Björkin' hard or hardly Björkin'?
Nosaj Thing! Shygirl! Mo Troper! Sans Soucis! L.O.T.I.O.N. Multinational Corporation!
Well, last week we went from a Björk drought to a Björk flood.
Björk has been laying relatively low since 2017’s Utopia, but over the last week not only did she announce a new album Fossora, but also dropped the first single “Atopos” *AND* a podcast about each of her albums.
Weird MailChimp brand integration aside, the podcast has been the real treat in my opinion - other than this very cool video about how she made Homogenic, I’ve found limited documentation of Björk’s inspiration and process. The first episode on Debut especially was revealing around how leaving her band and moving to London influenced her first solo foray. Her decision to go solo in the face of the “vulgar” nature of pop stardom is particularly fun to hear her work through.

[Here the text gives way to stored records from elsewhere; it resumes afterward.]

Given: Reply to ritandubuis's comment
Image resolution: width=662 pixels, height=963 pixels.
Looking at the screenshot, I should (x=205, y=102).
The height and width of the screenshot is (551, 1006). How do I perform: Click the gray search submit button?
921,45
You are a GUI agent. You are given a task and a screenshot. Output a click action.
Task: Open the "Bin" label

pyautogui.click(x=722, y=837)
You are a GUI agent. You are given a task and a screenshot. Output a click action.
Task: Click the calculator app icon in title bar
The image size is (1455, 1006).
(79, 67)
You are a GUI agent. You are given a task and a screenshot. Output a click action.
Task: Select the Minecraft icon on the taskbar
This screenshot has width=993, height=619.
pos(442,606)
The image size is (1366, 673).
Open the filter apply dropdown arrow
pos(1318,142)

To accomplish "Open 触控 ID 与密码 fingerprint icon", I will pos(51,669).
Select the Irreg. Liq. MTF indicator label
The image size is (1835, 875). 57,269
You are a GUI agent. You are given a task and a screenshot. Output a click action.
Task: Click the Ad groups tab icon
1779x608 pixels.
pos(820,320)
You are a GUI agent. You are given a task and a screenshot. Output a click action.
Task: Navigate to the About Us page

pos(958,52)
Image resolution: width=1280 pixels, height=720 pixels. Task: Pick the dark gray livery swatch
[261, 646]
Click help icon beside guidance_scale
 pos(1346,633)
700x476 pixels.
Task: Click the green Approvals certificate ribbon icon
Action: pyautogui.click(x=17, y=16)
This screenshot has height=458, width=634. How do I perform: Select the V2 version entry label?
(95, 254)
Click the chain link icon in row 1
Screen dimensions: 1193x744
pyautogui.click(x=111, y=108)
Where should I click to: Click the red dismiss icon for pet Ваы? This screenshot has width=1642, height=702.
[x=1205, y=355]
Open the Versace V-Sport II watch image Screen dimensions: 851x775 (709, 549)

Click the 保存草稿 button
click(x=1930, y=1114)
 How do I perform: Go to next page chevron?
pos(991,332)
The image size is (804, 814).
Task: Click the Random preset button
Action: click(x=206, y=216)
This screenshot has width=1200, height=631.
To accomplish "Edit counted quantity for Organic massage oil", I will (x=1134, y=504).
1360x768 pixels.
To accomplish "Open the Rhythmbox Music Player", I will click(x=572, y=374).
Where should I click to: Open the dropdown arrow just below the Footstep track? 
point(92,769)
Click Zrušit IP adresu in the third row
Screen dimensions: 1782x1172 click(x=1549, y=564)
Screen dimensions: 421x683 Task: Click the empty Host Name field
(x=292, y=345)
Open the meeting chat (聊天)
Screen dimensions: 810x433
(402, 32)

Her new single is good - but the podcasts so far are great. Check them out!
And now, on to this week’s tracks - as always, you can follow along on our playlists on Spotify and Apple Music, which update every Tuesday along with the newsletter.
UNSKIPPABLES #52
Shygirl - Nike
Shygirl and producer Mura Masa masterfully tap into the elusive Neptunes 2000s pocket on Shygirl’s latest single. The lunchtable drums, an elastic sense of space, the almost-out-of-tune high chorus part…it’s all spot on. Shygirl’s chorus vocals slowly shift as the song evolves, like she’s slowly morphing into an alien…an extremely horny alien.
Nosaj Thing feat. Julianna Barwick - Blue Hour
Maybe it’s the rain in NYC, but something about this lurching, devotional ballad really hit for me. Taken from Nosaj Thing’s upcoming fifth album, “Blue Hour” buries the drums in favor of crystalline reverbs, pads and viola underneath Barwick’s ethereal melody.
Mo Troper - When I Fall Into Her Arms
Like Robert Pollard on helium, “MTV” feels incredibly familiar while throwing a breathtaking number of hooks at you under an inconspicuous layer of hiss. There’s a bit of Belle and Sebastian, a bit of GBV, a bit of Big Star, a bit of McCartney I - if power pop and twee bops are your thing, MTV is a pure dose.
Sans Soucis - All Over This Party
Some singers would be fine letting a beat with this much swing and swagger do the heavy lifting, but Sans Soucis uses a multilayered chorus to elevate the song’s breezy confidence into something anthemic. The whole song has the casual fun of singing to yourself a little too loud in the car, or having the perfect number of drinks right as the needle drops on your favorite song.
L.O.T.I.O.N. Multinational Corporation feat. Lulu - Cybernetic Super Lover
The final track on a deeply weird, noisy synth W.A.R. In The Digital Realm, “Cybernetic Super Lover” ditches the distortion and destruction of the album in favor of pure John Maus/Annie post-apocalypse bubblegum. The whole album is a trip, but this song is pure house party dance floor fodder. Throw away your red cup, do the worm, who cares!
THROWBACK CORNER
Blue Jeans - Moon Mist
Billed as “Spokane’s first rock’n’roll outfit,” Numero Group reissued these PNW surf-rockers’ tunes in 2017 - and it turns out, Washington is a great place to find the cross-section between Dick Dale and Ennio Morricone. “Moon Mist” especially benefits from a wordless arrangement, leaning on saxophone and operatic vocals from a local 12 year-old singing contest winner Candy Schumaker.